> _Task item_
Please show all lines of the records that include "node".

> _Record extracts_
____________________

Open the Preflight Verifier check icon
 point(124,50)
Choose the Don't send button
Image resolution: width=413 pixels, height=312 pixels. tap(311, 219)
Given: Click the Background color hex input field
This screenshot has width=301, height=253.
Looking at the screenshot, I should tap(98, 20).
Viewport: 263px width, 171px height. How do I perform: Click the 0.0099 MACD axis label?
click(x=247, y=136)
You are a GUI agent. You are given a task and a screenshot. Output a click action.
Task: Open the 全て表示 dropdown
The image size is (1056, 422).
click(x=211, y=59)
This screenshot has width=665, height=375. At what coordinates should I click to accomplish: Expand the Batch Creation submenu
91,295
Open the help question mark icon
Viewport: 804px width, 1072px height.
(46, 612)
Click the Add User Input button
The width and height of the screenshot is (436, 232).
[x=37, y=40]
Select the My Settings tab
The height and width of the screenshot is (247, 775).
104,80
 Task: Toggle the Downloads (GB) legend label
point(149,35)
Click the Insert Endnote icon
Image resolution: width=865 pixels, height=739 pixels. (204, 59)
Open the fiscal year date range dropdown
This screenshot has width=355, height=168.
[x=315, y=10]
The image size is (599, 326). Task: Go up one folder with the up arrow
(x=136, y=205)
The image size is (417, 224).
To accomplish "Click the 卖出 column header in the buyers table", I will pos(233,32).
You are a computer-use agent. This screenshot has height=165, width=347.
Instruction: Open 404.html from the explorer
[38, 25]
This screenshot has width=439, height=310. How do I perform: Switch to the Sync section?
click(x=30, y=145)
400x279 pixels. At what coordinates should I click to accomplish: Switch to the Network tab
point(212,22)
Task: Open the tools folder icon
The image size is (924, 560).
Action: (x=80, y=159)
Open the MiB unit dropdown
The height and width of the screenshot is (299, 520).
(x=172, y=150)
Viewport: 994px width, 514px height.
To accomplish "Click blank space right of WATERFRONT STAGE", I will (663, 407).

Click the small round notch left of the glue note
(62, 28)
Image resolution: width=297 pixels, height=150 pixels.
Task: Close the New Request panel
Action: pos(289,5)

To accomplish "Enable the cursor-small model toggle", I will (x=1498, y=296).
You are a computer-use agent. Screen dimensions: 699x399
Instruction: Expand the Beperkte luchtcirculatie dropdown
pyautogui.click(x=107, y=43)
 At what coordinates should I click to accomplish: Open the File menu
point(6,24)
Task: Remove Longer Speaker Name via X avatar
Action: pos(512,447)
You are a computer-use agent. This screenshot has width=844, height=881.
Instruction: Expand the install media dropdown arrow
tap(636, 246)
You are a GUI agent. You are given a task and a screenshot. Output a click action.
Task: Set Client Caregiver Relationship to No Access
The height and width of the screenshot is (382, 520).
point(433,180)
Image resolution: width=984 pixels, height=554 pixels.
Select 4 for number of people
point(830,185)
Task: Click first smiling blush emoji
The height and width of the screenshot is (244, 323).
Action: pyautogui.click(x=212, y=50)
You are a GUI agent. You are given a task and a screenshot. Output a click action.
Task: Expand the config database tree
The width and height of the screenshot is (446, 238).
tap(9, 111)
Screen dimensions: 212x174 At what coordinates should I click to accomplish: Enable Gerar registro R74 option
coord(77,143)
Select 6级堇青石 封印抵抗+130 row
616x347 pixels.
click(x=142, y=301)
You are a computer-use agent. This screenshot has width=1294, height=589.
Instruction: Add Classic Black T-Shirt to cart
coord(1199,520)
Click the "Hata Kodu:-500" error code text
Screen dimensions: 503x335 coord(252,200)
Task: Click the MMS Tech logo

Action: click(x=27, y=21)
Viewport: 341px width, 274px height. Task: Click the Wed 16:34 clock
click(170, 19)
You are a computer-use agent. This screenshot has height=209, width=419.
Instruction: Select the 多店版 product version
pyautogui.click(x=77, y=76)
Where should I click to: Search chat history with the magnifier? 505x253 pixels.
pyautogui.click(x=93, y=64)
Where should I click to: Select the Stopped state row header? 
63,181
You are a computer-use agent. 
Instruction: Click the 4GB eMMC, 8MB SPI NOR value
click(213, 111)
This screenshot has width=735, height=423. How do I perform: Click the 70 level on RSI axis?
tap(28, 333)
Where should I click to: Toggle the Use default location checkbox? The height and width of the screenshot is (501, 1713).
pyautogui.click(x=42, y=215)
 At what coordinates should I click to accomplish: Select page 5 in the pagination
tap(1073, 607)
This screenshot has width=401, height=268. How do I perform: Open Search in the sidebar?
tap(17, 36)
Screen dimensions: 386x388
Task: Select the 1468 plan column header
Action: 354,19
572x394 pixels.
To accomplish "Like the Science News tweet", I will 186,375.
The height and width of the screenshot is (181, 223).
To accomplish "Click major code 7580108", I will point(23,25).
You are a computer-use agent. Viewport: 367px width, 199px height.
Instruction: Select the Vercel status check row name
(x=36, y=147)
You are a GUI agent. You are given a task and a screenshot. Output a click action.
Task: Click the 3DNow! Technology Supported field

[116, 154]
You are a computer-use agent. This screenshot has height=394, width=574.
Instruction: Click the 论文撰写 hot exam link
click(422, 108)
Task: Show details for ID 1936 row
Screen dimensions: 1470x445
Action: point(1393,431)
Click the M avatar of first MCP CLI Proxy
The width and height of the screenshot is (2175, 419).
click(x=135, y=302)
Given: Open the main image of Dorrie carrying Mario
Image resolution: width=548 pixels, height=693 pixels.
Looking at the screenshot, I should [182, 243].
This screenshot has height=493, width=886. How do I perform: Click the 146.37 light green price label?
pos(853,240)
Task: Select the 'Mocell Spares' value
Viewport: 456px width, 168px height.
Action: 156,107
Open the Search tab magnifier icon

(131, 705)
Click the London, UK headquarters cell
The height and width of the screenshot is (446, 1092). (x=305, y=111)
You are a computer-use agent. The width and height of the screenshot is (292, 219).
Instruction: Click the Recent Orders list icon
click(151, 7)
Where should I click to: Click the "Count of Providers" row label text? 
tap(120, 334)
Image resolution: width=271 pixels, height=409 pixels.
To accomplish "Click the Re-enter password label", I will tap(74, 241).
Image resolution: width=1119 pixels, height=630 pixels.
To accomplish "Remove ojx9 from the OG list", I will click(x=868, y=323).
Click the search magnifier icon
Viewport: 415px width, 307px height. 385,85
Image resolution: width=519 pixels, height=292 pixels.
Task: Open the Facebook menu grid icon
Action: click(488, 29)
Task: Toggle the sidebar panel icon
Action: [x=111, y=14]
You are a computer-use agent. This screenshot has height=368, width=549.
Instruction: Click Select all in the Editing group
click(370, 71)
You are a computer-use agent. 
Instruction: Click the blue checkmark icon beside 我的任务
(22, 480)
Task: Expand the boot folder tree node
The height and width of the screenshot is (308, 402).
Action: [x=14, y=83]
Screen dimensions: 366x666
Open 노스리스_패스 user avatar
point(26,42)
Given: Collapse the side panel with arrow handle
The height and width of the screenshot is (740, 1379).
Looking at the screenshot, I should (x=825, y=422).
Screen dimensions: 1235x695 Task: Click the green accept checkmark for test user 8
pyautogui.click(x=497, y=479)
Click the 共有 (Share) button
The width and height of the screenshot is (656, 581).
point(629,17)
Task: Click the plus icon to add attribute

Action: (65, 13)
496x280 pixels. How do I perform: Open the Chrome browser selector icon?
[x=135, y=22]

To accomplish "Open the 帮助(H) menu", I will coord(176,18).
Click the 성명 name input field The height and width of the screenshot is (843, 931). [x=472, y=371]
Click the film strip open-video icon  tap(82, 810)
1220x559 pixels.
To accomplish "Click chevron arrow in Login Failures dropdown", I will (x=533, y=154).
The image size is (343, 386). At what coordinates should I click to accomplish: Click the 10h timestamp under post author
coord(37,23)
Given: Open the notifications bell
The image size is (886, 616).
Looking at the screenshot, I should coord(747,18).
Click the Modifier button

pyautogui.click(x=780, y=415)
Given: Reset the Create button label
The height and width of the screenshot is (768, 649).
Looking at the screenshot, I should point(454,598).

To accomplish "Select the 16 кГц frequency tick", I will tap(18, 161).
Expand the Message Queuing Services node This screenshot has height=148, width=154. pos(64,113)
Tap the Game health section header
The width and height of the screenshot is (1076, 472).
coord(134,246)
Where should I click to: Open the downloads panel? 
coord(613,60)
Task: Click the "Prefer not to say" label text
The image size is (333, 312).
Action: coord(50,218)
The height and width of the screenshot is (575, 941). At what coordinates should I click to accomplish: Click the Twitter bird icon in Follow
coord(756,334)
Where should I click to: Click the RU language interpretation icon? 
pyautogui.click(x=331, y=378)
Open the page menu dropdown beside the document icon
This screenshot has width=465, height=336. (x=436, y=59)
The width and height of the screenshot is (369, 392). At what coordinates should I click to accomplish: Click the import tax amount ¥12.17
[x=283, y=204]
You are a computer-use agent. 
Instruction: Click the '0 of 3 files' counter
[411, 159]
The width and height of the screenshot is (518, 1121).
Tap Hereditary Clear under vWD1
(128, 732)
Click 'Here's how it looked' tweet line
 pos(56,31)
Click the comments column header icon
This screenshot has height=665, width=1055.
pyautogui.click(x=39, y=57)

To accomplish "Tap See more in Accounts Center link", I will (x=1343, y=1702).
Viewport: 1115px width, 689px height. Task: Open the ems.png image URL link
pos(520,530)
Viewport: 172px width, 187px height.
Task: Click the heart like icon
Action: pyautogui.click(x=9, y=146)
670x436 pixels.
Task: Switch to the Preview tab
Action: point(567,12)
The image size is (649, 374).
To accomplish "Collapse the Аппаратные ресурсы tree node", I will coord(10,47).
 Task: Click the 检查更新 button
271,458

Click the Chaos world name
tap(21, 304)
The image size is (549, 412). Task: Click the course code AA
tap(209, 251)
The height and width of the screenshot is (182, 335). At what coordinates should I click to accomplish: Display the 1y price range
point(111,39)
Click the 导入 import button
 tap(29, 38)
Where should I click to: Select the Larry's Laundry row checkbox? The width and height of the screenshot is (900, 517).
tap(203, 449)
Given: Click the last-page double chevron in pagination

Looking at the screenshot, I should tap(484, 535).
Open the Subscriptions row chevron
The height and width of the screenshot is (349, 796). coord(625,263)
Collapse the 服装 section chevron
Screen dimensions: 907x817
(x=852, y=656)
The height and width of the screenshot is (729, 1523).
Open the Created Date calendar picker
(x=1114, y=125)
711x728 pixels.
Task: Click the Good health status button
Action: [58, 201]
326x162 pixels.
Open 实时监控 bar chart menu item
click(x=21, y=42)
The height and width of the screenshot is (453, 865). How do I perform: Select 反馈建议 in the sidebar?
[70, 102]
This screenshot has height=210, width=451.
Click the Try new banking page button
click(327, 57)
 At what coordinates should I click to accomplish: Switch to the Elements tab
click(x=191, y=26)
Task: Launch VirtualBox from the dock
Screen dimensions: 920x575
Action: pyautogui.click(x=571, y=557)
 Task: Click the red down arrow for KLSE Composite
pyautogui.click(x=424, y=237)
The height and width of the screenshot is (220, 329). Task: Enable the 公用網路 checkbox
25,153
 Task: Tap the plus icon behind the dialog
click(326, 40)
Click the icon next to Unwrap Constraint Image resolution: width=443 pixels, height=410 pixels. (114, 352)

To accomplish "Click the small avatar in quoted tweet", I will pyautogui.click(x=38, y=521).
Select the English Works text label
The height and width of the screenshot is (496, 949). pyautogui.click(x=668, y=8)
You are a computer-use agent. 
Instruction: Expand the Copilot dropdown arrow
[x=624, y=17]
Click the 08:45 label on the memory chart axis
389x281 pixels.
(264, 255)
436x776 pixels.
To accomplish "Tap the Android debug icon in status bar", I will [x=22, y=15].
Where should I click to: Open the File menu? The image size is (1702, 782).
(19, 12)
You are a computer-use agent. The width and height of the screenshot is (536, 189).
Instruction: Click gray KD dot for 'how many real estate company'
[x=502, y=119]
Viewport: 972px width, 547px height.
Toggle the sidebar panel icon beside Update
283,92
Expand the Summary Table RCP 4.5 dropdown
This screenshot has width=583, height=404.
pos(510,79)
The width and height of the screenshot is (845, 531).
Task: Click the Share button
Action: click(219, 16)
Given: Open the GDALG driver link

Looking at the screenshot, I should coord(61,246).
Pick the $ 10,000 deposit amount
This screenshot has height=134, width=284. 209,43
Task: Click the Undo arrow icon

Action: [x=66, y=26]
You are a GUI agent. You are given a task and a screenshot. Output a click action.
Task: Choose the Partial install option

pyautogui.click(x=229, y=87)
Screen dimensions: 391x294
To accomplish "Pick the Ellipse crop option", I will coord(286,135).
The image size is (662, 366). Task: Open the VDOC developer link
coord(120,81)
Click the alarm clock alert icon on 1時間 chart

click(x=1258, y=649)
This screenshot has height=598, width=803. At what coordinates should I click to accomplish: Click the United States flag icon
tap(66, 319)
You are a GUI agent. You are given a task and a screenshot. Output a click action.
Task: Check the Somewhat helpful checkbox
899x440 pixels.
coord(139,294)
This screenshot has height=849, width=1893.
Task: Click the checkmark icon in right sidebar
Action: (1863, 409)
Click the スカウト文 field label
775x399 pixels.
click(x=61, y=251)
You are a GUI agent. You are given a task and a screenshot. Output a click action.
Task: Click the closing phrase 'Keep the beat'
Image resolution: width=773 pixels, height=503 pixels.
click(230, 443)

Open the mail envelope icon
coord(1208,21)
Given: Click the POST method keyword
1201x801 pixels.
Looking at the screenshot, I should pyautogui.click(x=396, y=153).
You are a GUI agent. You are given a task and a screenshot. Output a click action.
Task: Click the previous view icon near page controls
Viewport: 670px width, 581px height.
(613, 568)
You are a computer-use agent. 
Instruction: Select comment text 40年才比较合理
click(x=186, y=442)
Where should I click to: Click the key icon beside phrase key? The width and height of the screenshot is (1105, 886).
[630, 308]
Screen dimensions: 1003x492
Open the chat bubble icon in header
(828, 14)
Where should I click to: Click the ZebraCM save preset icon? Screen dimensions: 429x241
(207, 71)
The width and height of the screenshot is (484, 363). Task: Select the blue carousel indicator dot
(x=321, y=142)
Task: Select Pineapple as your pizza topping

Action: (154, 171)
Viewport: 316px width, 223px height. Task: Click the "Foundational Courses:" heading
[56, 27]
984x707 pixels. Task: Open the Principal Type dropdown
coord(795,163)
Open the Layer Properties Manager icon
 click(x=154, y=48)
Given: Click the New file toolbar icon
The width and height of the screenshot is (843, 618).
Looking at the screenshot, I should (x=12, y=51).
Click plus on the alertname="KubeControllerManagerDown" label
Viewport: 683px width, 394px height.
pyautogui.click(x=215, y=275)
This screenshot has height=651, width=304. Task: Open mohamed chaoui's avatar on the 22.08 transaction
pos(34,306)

____________________

> _Exercise answer_
Task: Expand the boot folder tree node
Expand the Message Queuing Services node This screenshot has height=148, width=154. pos(64,113)
To accomplish "Collapse the Аппаратные ресурсы tree node", I will coord(10,47).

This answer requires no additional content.